You have asked this question three times now, and it seems you weren't happy with any of the previous answers.

I did take the time to look at your previous posts. No disrespect intended, but it was really very difficult to follow. Lack of punctuation or paragraphs and vague pronouns make it VERY hard to read.

All that said, I think there's more to this than just what you wrote. Somehow, people's feelings have been deeply hurt along the way and everyone is acting defensive toward each other. Perhaps talking to a counselor about your family situation-- someone who you could lay out all the intricacies and nuances to-- would help you sort this out. For myself, reading what I could understand of your post, it seems no one is completely in the right or 100% in the wrong, either. And we don't understand the whole situation-- we are only hearing your perspective.

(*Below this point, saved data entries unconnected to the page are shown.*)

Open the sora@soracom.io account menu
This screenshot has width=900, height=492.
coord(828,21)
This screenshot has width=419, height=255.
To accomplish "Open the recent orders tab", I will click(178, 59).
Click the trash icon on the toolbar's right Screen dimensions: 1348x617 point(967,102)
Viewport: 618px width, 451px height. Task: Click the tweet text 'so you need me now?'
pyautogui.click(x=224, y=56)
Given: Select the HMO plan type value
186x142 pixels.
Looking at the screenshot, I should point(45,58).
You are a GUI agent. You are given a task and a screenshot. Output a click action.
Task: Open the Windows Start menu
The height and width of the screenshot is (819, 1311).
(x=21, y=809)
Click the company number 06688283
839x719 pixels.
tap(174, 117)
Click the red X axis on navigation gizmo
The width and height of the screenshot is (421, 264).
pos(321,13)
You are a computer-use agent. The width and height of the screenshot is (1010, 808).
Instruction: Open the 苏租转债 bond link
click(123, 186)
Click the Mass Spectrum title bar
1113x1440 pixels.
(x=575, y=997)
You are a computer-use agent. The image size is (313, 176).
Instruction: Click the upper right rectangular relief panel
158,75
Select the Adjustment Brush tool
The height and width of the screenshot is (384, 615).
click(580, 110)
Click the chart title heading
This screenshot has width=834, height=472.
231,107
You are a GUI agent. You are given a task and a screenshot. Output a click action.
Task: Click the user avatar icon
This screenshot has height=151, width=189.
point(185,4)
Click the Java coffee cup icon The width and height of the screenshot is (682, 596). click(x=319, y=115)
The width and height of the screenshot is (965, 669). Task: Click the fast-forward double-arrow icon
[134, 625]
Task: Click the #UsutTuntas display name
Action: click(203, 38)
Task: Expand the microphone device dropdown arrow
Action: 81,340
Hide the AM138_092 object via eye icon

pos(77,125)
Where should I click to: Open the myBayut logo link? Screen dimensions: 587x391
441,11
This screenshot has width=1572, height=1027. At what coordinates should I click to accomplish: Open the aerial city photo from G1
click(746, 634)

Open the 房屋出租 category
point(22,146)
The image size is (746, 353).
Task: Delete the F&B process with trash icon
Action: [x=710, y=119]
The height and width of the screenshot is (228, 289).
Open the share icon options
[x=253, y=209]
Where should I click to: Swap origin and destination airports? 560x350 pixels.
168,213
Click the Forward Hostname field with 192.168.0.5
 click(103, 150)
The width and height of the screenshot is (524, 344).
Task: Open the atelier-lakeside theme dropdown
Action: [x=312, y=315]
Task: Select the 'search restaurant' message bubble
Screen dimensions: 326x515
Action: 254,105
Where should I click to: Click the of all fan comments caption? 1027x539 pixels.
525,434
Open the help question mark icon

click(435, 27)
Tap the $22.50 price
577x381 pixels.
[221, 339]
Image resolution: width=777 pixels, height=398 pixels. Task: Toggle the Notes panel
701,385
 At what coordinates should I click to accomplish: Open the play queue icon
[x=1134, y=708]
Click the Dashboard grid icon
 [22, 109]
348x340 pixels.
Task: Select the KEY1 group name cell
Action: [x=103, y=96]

I hope you can find the help you are seeking. It sounds like a very sad situation all the way around.

8 moms found this helpful

B.C.

answers from Norfolk on

How about you invite your daughter and her husband out for coffee (it's on you)?
Starbucks or some other little bistro.
It's a neutral place - not your home or their's.
It's quick - can be only 30 min.
You are not all trapped together for a whole meal.
Keep the conversation light and airy.
If all goes well, then ask if occasional get together s like this one can be once a month or once every few weeks.
Then let it go on for awhile - for a year or so - so everyone gets comfortable with each other.
I don't know why they are so cautious but if you take it slow and don't push, you should be able to have a relaxed on-gong relationship with them.

If they don't want to - you can't force them - you'll have to find others to socialize with.

5 moms found this helpful

C.O.

answers from Washington DC on

M.:

All of your questions so far have been about what YOU want. You have received a ton of answers to each of your questions. Have you reflected on any of those answers given to you?

IF you want a relationship with your son-in-law, YOU need to put work into it. He does NOT need to bow to you. He should show you respect and be cordial, but he does NOT have to bow your needs.

Is it possible that he doesn't want to be around you because you turn into YOU, YOUR needs, YOUR wants, YOUR desires? What about what HE wants? What about what YOUR DAUGHTER wants?

Communication is key. You need to set up a time in a neutral setting - like a local restaurant - and meet up. Don't get in his face. Get to know him. Let him get to know you.

**THIS** question is confusing. You gave your son-in-law work to do when he came over as he didn't want to sit and talk or you gave them to your daughter?

Your daughter, I will assume, is a grown W. and an adult, she doesn't NEED to do chores when she comes to your home to visit. She can help around the house - I know when my husband and I fly to California to spend time with my parents, we do stuff to help them out. But it is NOT expected.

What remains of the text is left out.